Answer: The polynomial is $x^4 - 4x^3 + 10x^2 - 12x + 5$. Explain
This is a question about finding a polynomial when you know its roots (or zeros) and their multiplicities . The solving step is:

First, we need to know all the roots! The problem tells us that $1 - 2i$ is a root. Since the polynomial has integer coefficients (which means its coefficients are real numbers), complex roots always come in pairs! So, if $1 - 2i$ is a root, its buddy, the complex conjugate $1 + 2i$, *must* also be a root.
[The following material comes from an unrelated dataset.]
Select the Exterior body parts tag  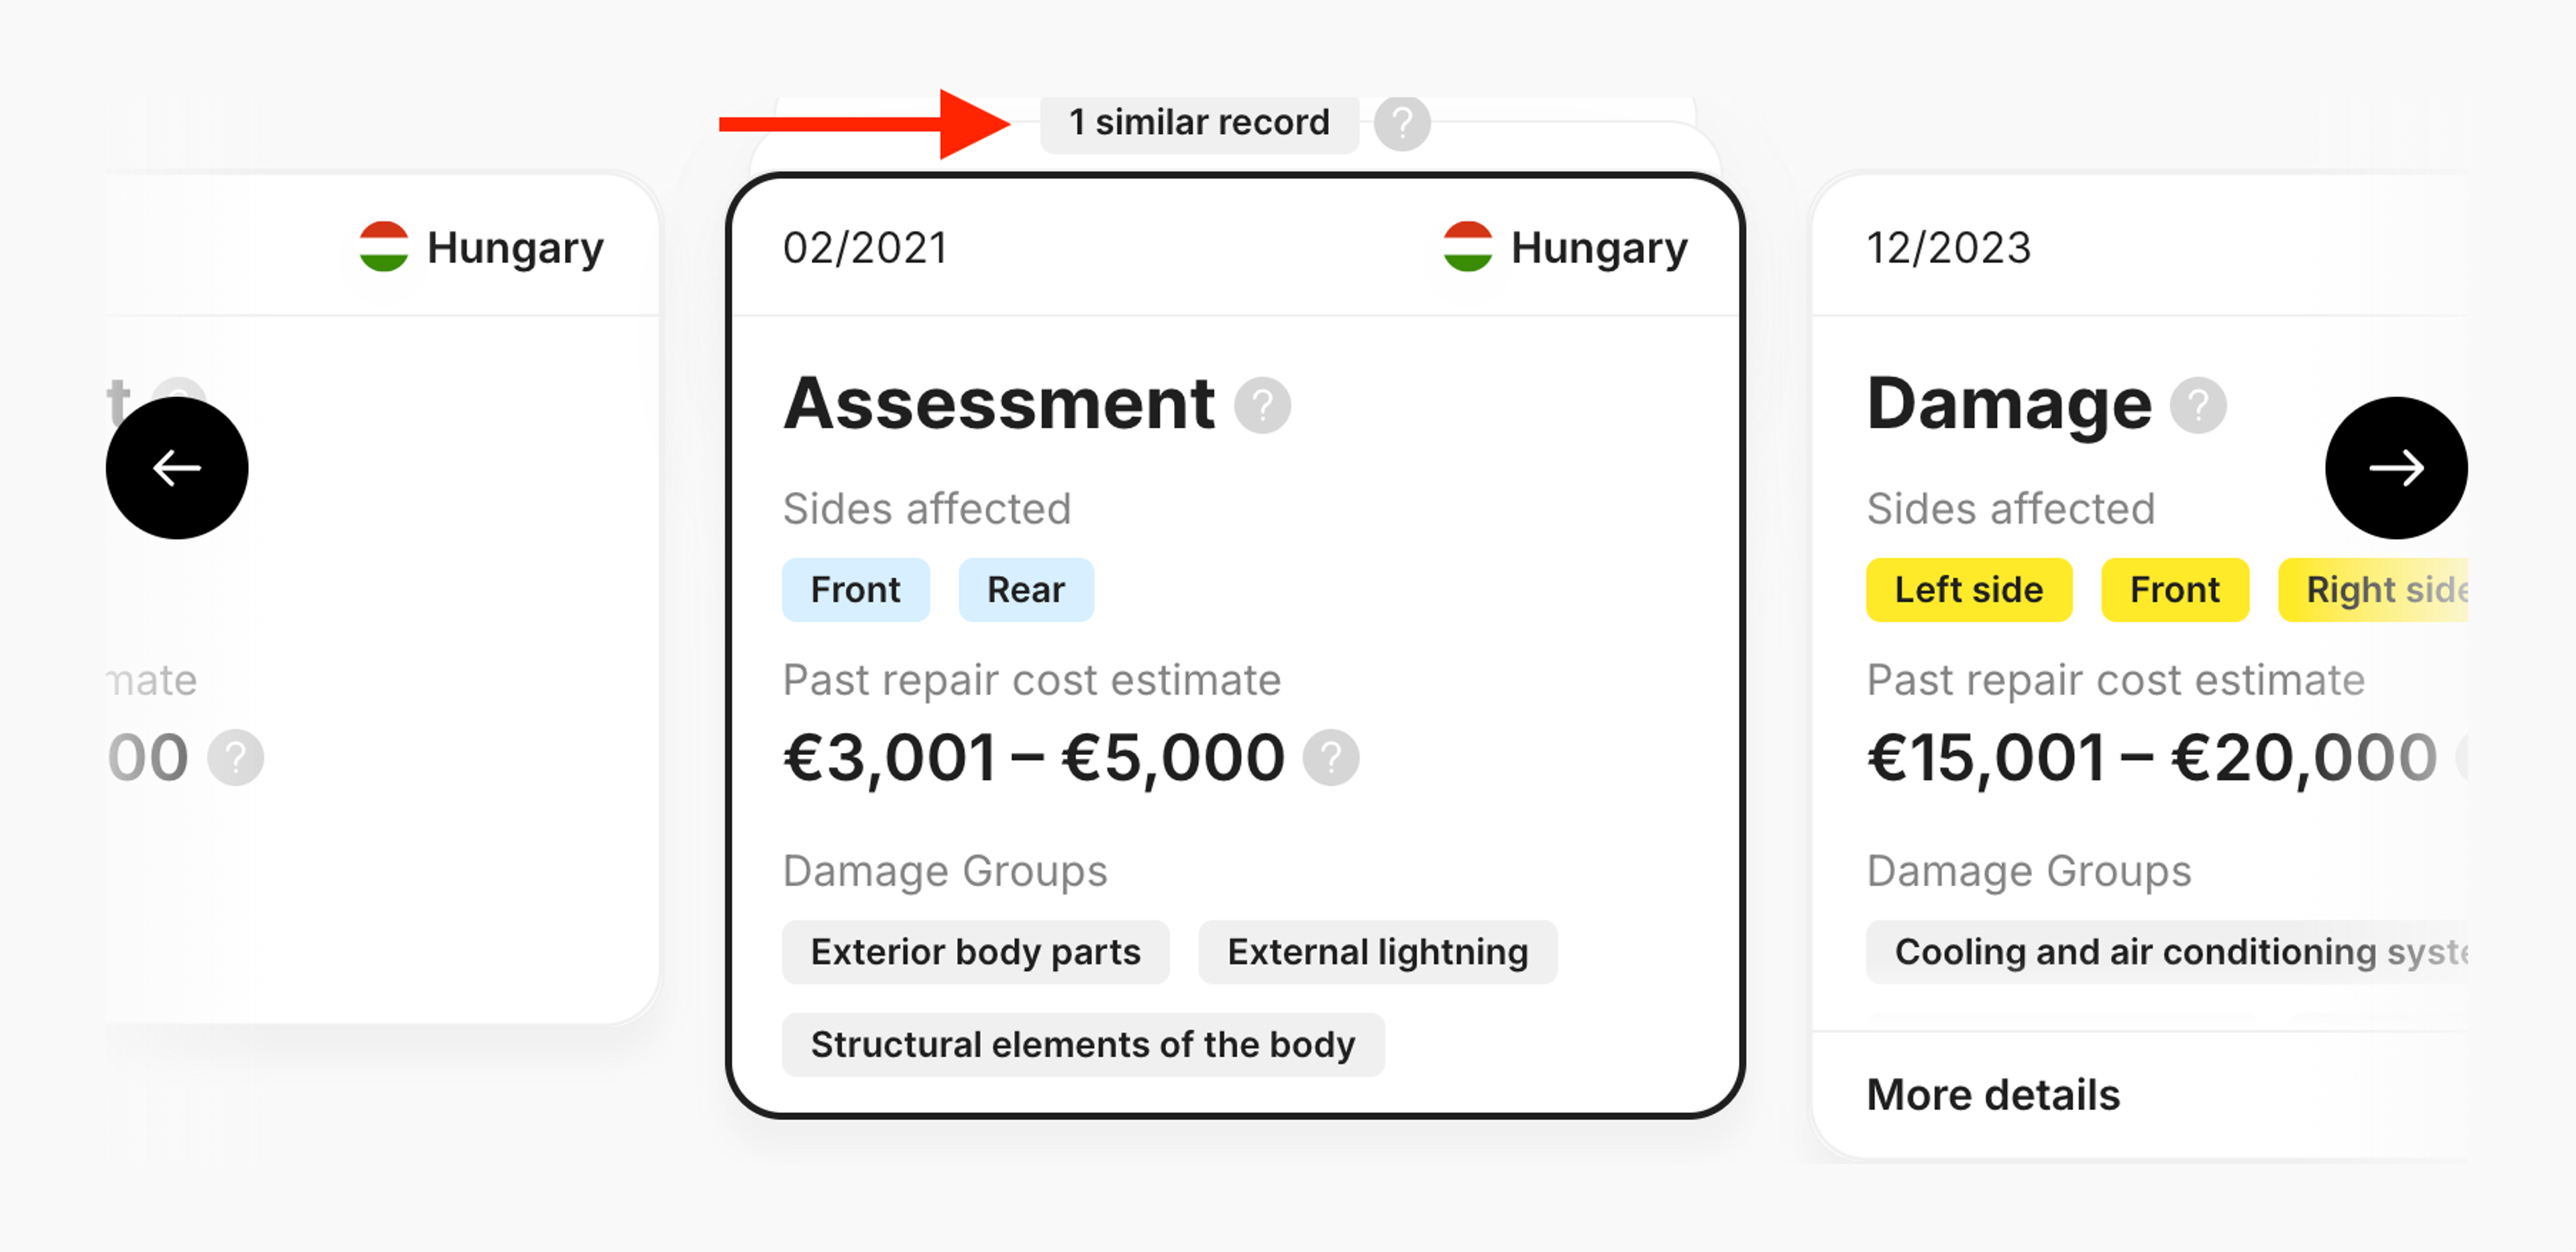pos(975,951)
We're also told that $1$ is a root with a multiplicity of $2$. This just means that the root $1$ appears twice!

So, our four roots are:
1. $1 - 2i$
2. $1 + 2i$
3. $1$
4. $1$

Now, here's the cool part: if $r$ is a root of a polynomial, then $(x - r)$ is a factor of that polynomial. So we can write our polynomial as a product of these factors!

$P(x) = (x - (1 - 2i)) \cdot (x - (1 + 2i)) \cdot (x - 1) \cdot (x - 1)$

Let's group the complex factors together and the real factors together to make it easier:
Group 1 (Complex roots): $(x - (1 - 2i)) \cdot (x - (1 + 2i))$
Group 2 (Real roots): $(x - 1) \cdot (x - 1)$

**Step 1: Multiply the factors from the complex roots.**
$(x - (1 - 2i)) \cdot (x - (1 + 2i))$
This looks a little messy, but we can rearrange it like this:
$((x - 1) + 2i) \cdot ((x - 1) - 2i)$
This is like $(A + B) \cdot (A - B)$, which we know is $A^2 - B^2$.
Here, $A = (x - 1)$ and $B = 2i$.
So, it becomes: $(x - 1)^2 - (2i)^2$
$(x - 1)^2 = x^2 - 2x + 1$ (remember, $(a-b)^2 = a^2 - 2ab + b^2$)
$(2i)^2 = 4i^2 = 4 \cdot (-1) = -4$
So, the first part is: $(x^2 - 2x + 1) - (-4) = x^2 - 2x + 1 + 4 = x^2 - 2x + 5$.
See? All the $i$'s disappeared! This gives us a part of our polynomial with real, integer coefficients.

**Step 2: Multiply the factors from the real roots.**
$(x - 1) \cdot (x - 1) = (x - 1)^2$
$(x - 1)^2 = x^2 - 2x + 1$.

**Step 3: Multiply the results from Step 1 and Step 2.**
Now we just multiply the two polynomials we found:
$P(x) = (x^2 - 2x + 5) \cdot (x^2 - 2x + 1)$

We can do this by distributing each term from the first polynomial to the second:
$x^2 \cdot (x^2 - 2x + 1) = x^4 - 2x^3 + x^2$
$-2x \cdot (x^2 - 2x + 1) = -2x^3 + 4x^2 - 2x$
$5 \cdot (x^2 - 2x + 1) = 5x^2 - 10x + 5$

Now, add all these parts together, combining terms that have the same power of $x$:
$x^4$ (only one $x^4$ term)
$-2x^3 - 2x^3 = -4x^3$
$x^2 + 4x^2 + 5x^2 = 10x^2$
$-2x - 10x = -12x$
$5$ (only one constant term)

So, the polynomial is $P(x) = x^4 - 4x^3 + 10x^2 - 12x + 5$. All the coefficients are integers, and it's a degree 4 polynomial, just like we needed!